[Start of RECORD SET]

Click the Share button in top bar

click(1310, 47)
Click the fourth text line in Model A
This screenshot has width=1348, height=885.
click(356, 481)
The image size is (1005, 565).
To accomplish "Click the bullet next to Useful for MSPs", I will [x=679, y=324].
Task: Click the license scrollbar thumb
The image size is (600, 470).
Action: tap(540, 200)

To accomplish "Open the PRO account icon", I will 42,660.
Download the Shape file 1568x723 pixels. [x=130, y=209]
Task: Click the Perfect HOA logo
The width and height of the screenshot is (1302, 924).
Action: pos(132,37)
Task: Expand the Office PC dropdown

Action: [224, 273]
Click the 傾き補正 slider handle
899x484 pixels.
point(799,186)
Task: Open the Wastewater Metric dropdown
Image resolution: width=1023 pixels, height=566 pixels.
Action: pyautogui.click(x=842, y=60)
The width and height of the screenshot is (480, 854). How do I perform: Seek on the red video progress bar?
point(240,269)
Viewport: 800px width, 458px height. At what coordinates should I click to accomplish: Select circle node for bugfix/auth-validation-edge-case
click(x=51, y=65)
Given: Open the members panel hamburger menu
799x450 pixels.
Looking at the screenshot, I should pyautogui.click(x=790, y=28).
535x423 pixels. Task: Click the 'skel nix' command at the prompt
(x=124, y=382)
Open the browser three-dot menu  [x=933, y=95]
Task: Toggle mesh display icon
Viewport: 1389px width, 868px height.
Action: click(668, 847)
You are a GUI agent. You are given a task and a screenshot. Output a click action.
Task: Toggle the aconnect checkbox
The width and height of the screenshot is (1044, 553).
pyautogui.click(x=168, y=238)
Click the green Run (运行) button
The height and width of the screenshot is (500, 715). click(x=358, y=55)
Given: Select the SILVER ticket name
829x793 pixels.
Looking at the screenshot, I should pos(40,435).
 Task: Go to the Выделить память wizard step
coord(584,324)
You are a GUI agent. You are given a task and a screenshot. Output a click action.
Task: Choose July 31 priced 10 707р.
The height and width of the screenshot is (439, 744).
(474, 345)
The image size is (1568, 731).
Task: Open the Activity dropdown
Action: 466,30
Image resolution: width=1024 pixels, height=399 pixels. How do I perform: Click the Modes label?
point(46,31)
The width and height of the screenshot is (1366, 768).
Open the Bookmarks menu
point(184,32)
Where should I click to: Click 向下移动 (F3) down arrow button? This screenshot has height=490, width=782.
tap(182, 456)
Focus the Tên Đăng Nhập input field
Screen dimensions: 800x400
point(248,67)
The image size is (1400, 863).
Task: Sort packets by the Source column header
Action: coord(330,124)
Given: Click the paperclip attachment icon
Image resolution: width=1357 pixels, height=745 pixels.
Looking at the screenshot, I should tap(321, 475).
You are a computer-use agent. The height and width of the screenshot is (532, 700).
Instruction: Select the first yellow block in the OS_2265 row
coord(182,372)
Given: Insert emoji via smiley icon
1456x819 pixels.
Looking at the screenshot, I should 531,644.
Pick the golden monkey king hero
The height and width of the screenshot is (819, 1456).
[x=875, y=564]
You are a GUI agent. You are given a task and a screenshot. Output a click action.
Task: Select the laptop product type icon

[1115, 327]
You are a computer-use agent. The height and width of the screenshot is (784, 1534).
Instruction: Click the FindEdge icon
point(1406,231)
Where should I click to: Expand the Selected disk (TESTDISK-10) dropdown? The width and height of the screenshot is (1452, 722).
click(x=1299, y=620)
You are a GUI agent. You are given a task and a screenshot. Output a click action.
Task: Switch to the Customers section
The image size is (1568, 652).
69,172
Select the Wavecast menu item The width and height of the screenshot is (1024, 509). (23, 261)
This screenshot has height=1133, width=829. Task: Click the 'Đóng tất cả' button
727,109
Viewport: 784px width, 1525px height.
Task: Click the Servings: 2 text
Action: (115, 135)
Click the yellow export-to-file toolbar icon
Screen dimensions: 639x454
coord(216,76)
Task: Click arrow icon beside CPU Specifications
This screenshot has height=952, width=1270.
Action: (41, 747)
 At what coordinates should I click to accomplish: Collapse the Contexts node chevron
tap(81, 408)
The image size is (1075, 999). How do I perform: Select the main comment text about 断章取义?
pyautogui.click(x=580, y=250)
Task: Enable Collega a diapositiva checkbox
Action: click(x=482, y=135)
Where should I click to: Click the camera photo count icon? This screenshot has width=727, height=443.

[End of RECORD SET]

> TASK GOAL
Lay out the lines from the one containing "The width and height of the screenshot is (1366, 768)." through the one containing "point(184,32)", inclusive, as a JSON list of strings with one string per line, leaving out blank lines.

> CORRECT RESPONSE
[
  "The width and height of the screenshot is (1366, 768).",
  "Open the Bookmarks menu",
  "point(184,32)"
]